* **The exercise**: Can you retype, unchanged, the items from the line containing "Viewport: 600px width, 389px" through the end of the items, including both ends?

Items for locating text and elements
───

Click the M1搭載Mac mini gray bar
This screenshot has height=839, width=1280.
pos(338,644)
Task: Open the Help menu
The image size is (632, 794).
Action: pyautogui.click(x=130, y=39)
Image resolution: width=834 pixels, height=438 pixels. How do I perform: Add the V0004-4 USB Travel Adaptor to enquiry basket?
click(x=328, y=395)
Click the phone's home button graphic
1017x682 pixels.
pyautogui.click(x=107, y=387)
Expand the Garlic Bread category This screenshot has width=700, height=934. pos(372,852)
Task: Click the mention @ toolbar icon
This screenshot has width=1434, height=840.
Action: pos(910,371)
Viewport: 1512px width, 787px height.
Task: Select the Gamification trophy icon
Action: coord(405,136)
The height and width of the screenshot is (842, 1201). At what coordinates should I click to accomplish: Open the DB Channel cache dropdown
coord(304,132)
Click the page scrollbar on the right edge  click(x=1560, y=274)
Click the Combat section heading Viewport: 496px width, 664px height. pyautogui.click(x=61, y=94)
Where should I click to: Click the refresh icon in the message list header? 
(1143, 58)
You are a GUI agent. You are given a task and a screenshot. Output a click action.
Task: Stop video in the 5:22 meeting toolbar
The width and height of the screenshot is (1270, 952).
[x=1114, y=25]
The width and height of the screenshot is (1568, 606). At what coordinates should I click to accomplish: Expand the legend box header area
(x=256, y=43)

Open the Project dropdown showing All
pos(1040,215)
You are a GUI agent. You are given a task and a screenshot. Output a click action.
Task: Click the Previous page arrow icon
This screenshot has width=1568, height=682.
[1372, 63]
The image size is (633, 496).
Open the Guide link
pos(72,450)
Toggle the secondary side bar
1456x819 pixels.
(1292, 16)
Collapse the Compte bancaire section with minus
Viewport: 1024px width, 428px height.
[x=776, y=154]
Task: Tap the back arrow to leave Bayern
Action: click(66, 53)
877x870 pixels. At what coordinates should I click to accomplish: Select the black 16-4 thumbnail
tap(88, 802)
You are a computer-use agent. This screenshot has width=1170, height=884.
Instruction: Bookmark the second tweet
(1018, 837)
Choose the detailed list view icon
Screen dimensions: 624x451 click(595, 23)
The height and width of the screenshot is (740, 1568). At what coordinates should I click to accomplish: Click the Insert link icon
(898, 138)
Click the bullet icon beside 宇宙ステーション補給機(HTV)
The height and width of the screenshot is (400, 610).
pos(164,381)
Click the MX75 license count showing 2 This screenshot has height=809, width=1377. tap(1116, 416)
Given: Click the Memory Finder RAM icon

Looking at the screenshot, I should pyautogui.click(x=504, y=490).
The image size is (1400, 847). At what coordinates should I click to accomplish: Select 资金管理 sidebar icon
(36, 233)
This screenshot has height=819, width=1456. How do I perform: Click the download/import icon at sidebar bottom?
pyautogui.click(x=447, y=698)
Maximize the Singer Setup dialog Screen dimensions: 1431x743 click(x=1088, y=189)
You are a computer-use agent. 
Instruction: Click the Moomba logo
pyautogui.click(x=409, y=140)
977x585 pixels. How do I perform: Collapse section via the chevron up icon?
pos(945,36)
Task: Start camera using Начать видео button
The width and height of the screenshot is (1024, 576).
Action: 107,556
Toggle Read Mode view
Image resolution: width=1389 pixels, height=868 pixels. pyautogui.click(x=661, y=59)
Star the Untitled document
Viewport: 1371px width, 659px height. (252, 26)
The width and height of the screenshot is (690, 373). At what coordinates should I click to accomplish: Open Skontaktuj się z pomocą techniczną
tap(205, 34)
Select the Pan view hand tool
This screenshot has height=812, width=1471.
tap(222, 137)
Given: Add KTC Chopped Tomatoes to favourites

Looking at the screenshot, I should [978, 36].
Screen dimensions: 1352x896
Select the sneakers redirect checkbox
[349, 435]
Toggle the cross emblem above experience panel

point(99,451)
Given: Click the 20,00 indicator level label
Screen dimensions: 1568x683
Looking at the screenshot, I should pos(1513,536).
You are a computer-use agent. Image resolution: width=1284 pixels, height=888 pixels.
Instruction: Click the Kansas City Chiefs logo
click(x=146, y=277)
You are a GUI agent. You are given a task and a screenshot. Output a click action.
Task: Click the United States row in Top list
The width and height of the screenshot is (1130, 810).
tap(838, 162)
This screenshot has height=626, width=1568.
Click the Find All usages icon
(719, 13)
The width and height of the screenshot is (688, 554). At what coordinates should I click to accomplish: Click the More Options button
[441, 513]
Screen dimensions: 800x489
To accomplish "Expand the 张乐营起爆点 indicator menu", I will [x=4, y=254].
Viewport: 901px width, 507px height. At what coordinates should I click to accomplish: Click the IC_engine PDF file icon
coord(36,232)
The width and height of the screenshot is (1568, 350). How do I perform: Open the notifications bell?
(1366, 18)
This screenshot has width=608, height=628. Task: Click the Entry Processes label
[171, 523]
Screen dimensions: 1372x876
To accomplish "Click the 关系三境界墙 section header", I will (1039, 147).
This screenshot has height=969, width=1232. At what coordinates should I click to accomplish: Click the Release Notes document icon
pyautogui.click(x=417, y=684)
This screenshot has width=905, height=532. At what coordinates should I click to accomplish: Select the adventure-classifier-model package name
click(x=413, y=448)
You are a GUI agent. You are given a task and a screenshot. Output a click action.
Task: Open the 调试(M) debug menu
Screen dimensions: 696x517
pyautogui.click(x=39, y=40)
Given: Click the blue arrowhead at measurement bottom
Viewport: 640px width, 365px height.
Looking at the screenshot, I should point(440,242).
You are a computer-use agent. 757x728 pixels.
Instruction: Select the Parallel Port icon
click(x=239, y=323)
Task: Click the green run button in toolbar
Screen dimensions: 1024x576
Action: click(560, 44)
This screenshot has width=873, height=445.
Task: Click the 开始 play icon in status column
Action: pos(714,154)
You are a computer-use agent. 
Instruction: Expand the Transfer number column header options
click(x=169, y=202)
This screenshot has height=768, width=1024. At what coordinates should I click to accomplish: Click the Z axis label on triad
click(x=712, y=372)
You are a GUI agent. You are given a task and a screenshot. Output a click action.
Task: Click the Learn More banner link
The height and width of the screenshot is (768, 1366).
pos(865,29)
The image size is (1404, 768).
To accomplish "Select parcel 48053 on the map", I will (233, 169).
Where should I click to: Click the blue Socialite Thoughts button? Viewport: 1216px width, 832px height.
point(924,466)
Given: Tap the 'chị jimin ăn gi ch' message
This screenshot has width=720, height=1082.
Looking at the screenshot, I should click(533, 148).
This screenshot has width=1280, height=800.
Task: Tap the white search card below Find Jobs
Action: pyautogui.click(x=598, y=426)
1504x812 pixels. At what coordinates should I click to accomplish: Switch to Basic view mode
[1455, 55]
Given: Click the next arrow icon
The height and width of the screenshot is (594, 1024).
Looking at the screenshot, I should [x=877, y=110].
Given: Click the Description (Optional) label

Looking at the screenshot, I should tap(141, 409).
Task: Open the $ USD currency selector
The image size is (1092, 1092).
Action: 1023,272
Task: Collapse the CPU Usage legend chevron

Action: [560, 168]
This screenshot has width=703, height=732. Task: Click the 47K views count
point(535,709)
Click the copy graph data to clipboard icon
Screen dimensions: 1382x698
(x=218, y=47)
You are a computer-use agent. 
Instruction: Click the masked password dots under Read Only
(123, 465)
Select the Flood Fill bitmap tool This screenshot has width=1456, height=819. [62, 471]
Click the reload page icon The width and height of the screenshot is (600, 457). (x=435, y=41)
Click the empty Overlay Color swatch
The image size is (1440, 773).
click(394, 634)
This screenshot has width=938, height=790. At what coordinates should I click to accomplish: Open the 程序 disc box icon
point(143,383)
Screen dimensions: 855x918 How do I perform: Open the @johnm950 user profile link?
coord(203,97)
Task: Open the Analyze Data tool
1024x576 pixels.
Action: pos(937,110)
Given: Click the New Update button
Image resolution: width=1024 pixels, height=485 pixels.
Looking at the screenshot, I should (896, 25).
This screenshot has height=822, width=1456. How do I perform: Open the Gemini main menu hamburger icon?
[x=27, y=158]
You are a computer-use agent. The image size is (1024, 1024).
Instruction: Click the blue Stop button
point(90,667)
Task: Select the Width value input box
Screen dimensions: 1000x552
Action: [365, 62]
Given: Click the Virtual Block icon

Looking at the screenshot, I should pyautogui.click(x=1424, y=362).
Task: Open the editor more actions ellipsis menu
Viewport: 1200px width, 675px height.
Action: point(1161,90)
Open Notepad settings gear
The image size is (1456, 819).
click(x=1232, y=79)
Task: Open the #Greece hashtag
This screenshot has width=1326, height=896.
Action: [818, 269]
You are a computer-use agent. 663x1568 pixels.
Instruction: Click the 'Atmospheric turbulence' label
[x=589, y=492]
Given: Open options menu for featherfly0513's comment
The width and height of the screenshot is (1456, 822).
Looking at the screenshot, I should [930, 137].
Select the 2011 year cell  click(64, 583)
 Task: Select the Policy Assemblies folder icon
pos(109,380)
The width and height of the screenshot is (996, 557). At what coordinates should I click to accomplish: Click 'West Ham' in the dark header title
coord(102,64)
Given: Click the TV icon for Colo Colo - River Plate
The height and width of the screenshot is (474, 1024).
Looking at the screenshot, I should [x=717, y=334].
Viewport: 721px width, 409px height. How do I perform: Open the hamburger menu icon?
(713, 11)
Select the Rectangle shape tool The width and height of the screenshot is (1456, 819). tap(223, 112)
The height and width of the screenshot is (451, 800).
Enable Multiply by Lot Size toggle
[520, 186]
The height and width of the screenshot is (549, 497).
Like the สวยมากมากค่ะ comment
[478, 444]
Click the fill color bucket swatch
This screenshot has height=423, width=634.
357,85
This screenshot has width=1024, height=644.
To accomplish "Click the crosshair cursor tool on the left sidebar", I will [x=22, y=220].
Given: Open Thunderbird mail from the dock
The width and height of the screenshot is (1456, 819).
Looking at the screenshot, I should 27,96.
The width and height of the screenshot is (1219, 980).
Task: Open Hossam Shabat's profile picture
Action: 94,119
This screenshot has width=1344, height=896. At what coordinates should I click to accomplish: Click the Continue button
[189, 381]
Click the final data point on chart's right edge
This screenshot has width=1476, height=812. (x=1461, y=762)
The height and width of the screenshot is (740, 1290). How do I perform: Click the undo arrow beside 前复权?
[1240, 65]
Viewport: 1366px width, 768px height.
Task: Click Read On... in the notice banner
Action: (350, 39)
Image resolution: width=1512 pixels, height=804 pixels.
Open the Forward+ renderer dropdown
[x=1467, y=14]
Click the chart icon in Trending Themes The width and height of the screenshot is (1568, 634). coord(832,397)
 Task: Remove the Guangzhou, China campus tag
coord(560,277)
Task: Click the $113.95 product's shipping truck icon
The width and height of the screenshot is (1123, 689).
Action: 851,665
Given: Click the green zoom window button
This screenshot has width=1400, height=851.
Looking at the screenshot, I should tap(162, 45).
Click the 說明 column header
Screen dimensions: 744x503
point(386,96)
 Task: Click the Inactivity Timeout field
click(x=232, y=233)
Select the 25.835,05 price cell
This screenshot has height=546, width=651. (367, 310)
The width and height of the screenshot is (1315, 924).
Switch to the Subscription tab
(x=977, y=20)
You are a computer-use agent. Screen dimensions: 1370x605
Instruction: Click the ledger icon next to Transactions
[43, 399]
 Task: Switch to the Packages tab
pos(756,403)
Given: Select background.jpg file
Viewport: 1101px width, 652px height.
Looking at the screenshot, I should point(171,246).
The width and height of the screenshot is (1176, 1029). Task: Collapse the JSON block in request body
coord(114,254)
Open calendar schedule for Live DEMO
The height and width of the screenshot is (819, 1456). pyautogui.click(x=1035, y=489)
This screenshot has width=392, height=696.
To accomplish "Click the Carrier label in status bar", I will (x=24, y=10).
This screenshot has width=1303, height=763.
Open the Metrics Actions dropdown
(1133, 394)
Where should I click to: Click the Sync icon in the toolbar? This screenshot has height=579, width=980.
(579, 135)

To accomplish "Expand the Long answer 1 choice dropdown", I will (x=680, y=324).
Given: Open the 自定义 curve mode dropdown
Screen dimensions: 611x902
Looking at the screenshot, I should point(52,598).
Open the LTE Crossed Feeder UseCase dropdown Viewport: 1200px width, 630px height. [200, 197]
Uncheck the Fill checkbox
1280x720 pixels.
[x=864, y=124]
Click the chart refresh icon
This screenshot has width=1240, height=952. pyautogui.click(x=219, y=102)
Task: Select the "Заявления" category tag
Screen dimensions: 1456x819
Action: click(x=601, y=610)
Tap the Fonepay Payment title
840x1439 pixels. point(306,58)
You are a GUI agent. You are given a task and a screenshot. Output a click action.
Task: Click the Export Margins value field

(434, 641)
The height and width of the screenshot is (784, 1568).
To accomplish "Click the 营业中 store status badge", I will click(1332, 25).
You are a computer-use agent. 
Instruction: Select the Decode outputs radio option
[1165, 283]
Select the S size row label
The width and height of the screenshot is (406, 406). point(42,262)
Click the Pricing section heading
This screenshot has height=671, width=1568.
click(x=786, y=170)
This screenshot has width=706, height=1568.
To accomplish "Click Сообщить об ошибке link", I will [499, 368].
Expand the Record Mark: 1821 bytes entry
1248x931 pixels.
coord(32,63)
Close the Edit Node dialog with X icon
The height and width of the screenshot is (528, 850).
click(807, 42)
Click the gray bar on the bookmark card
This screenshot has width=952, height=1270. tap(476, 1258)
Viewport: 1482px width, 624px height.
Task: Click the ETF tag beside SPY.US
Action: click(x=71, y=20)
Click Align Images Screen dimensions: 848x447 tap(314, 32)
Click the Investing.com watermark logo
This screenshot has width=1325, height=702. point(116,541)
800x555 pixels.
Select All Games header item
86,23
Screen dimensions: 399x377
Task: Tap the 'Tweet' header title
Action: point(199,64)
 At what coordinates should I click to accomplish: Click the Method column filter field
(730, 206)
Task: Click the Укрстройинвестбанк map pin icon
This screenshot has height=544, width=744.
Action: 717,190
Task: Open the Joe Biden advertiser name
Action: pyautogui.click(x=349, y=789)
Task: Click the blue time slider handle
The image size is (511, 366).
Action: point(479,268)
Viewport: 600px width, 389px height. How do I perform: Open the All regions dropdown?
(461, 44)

───

* **Complete answer**:
Viewport: 600px width, 389px height. How do I perform: Open the All regions dropdown?
(461, 44)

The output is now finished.